Start of Entries provided

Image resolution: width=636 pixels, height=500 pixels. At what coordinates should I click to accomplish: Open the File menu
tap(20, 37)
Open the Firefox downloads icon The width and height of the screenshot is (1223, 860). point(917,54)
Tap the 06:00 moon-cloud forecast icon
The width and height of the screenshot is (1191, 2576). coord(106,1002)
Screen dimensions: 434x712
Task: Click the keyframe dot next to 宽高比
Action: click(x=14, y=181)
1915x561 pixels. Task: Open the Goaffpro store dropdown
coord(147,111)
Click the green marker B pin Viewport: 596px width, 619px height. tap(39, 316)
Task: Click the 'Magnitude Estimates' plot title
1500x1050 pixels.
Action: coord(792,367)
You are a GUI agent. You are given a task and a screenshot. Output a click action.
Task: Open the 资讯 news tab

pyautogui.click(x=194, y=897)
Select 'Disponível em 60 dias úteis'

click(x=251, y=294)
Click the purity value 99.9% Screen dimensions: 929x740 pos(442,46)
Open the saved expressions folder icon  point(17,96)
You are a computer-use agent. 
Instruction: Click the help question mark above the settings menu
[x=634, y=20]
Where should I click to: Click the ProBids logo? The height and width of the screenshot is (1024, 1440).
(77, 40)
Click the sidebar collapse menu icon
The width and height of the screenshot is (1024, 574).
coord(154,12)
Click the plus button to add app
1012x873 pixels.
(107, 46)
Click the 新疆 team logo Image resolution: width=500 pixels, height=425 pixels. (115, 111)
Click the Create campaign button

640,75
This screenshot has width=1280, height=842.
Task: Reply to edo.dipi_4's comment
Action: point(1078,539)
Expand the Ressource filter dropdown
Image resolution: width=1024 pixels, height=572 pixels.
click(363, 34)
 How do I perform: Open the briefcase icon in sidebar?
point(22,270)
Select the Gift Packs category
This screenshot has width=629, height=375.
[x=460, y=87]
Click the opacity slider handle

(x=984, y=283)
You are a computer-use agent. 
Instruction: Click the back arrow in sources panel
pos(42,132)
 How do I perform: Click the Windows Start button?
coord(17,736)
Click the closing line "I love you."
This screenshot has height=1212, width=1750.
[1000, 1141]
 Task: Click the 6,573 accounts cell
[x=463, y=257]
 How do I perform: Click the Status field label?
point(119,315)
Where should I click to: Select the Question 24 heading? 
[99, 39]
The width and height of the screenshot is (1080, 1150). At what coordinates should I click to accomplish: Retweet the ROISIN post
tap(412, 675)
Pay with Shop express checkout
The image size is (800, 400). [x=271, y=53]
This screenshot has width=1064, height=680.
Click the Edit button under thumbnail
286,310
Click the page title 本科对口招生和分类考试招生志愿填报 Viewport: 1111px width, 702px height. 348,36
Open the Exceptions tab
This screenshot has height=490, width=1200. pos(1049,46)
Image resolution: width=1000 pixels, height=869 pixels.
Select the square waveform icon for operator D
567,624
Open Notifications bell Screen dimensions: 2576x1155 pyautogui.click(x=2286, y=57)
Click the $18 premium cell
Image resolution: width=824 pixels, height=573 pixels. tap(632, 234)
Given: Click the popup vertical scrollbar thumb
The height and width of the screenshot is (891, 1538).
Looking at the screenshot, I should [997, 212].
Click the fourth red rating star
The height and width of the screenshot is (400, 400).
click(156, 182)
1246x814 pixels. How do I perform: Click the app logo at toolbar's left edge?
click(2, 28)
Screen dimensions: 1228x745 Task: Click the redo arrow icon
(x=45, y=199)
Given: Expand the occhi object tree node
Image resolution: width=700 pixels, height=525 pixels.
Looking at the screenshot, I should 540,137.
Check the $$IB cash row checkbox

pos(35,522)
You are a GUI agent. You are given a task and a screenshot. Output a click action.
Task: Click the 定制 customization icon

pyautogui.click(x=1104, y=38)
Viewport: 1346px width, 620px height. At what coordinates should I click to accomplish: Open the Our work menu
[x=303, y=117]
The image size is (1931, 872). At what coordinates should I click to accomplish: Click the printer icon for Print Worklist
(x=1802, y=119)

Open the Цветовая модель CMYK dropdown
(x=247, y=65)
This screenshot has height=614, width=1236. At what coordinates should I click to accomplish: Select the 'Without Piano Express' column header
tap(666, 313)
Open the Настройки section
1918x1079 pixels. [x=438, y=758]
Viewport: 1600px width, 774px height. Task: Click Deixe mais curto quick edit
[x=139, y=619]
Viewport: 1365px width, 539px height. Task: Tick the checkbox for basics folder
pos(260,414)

End of Entries provided

> [What is needed]: Copy the data word for word.

> [Worked solution]:
Image resolution: width=636 pixels, height=500 pixels. At what coordinates should I click to accomplish: Open the File menu
tap(20, 37)
Open the Firefox downloads icon The width and height of the screenshot is (1223, 860). point(917,54)
Tap the 06:00 moon-cloud forecast icon
The width and height of the screenshot is (1191, 2576). coord(106,1002)
Screen dimensions: 434x712
Task: Click the keyframe dot next to 宽高比
Action: click(x=14, y=181)
1915x561 pixels. Task: Open the Goaffpro store dropdown
coord(147,111)
Click the green marker B pin Viewport: 596px width, 619px height. tap(39, 316)
Task: Click the 'Magnitude Estimates' plot title
1500x1050 pixels.
Action: coord(792,367)
You are a GUI agent. You are given a task and a screenshot. Output a click action.
Task: Open the 资讯 news tab

pyautogui.click(x=194, y=897)
Select 'Disponível em 60 dias úteis'

click(x=251, y=294)
Click the purity value 99.9% Screen dimensions: 929x740 pos(442,46)
Open the saved expressions folder icon  point(17,96)
You are a computer-use agent. 
Instruction: Click the help question mark above the settings menu
[x=634, y=20]
Where should I click to: Click the ProBids logo? The height and width of the screenshot is (1024, 1440).
(77, 40)
Click the sidebar collapse menu icon
The width and height of the screenshot is (1024, 574).
coord(154,12)
Click the plus button to add app
1012x873 pixels.
(107, 46)
Click the 新疆 team logo Image resolution: width=500 pixels, height=425 pixels. (115, 111)
Click the Create campaign button

640,75
This screenshot has width=1280, height=842.
Task: Reply to edo.dipi_4's comment
Action: point(1078,539)
Expand the Ressource filter dropdown
Image resolution: width=1024 pixels, height=572 pixels.
click(363, 34)
 How do I perform: Open the briefcase icon in sidebar?
point(22,270)
Select the Gift Packs category
This screenshot has width=629, height=375.
[x=460, y=87]
Click the opacity slider handle

(x=984, y=283)
You are a computer-use agent. 
Instruction: Click the back arrow in sources panel
pos(42,132)
 How do I perform: Click the Windows Start button?
coord(17,736)
Click the closing line "I love you."
This screenshot has height=1212, width=1750.
[1000, 1141]
 Task: Click the 6,573 accounts cell
[x=463, y=257]
 How do I perform: Click the Status field label?
point(119,315)
Where should I click to: Select the Question 24 heading? 
[99, 39]
The width and height of the screenshot is (1080, 1150). At what coordinates should I click to accomplish: Retweet the ROISIN post
tap(412, 675)
Pay with Shop express checkout
The image size is (800, 400). [x=271, y=53]
This screenshot has width=1064, height=680.
Click the Edit button under thumbnail
286,310
Click the page title 本科对口招生和分类考试招生志愿填报 Viewport: 1111px width, 702px height. 348,36
Open the Exceptions tab
This screenshot has height=490, width=1200. pos(1049,46)
Image resolution: width=1000 pixels, height=869 pixels.
Select the square waveform icon for operator D
567,624
Open Notifications bell Screen dimensions: 2576x1155 pyautogui.click(x=2286, y=57)
Click the $18 premium cell
Image resolution: width=824 pixels, height=573 pixels. tap(632, 234)
Given: Click the popup vertical scrollbar thumb
The height and width of the screenshot is (891, 1538).
Looking at the screenshot, I should [997, 212].
Click the fourth red rating star
The height and width of the screenshot is (400, 400).
click(156, 182)
1246x814 pixels. How do I perform: Click the app logo at toolbar's left edge?
click(2, 28)
Screen dimensions: 1228x745 Task: Click the redo arrow icon
(x=45, y=199)
Given: Expand the occhi object tree node
Image resolution: width=700 pixels, height=525 pixels.
Looking at the screenshot, I should 540,137.
Check the $$IB cash row checkbox

pos(35,522)
You are a GUI agent. You are given a task and a screenshot. Output a click action.
Task: Click the 定制 customization icon

pyautogui.click(x=1104, y=38)
Viewport: 1346px width, 620px height. At what coordinates should I click to accomplish: Open the Our work menu
[x=303, y=117]
The image size is (1931, 872). At what coordinates should I click to accomplish: Click the printer icon for Print Worklist
(x=1802, y=119)

Open the Цветовая модель CMYK dropdown
(x=247, y=65)
This screenshot has height=614, width=1236. At what coordinates should I click to accomplish: Select the 'Without Piano Express' column header
tap(666, 313)
Open the Настройки section
1918x1079 pixels. [x=438, y=758]
Viewport: 1600px width, 774px height. Task: Click Deixe mais curto quick edit
[x=139, y=619]
Viewport: 1365px width, 539px height. Task: Tick the checkbox for basics folder
pos(260,414)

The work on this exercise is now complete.